== Your objective ==
Write out the following records exactly, each one in full.

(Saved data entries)
=== Begin Enclosure ===

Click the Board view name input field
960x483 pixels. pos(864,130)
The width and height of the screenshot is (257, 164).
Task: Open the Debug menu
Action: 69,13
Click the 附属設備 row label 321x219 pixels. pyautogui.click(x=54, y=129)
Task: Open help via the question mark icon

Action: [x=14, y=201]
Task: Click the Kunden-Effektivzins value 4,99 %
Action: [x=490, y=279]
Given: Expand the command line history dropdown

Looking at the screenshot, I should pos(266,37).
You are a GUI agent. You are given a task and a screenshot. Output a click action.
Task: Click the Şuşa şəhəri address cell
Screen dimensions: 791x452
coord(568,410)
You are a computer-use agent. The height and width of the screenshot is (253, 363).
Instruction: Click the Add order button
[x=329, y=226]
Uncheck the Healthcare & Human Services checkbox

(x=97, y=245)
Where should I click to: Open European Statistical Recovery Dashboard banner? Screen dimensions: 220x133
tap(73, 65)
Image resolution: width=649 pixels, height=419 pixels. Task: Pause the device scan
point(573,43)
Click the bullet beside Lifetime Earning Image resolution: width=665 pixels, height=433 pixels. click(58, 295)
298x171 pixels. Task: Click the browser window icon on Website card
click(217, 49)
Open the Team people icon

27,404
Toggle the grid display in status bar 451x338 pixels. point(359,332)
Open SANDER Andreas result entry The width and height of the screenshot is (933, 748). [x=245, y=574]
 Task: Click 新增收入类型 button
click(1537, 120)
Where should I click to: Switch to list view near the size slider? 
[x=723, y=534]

=== End Enclosure ===

== Written response ==
Click the Board view name input field
960x483 pixels. pos(864,130)
The width and height of the screenshot is (257, 164).
Task: Open the Debug menu
Action: 69,13
Click the 附属設備 row label 321x219 pixels. pyautogui.click(x=54, y=129)
Task: Open help via the question mark icon

Action: [x=14, y=201]
Task: Click the Kunden-Effektivzins value 4,99 %
Action: [x=490, y=279]
Given: Expand the command line history dropdown

Looking at the screenshot, I should pos(266,37).
You are a GUI agent. You are given a task and a screenshot. Output a click action.
Task: Click the Şuşa şəhəri address cell
Screen dimensions: 791x452
coord(568,410)
You are a computer-use agent. The height and width of the screenshot is (253, 363).
Instruction: Click the Add order button
[x=329, y=226]
Uncheck the Healthcare & Human Services checkbox

(x=97, y=245)
Where should I click to: Open European Statistical Recovery Dashboard banner? Screen dimensions: 220x133
tap(73, 65)
Image resolution: width=649 pixels, height=419 pixels. Task: Pause the device scan
point(573,43)
Click the bullet beside Lifetime Earning Image resolution: width=665 pixels, height=433 pixels. click(58, 295)
298x171 pixels. Task: Click the browser window icon on Website card
click(217, 49)
Open the Team people icon

27,404
Toggle the grid display in status bar 451x338 pixels. point(359,332)
Open SANDER Andreas result entry The width and height of the screenshot is (933, 748). [x=245, y=574]
 Task: Click 新增收入类型 button
click(1537, 120)
Where should I click to: Switch to list view near the size slider? 
[x=723, y=534]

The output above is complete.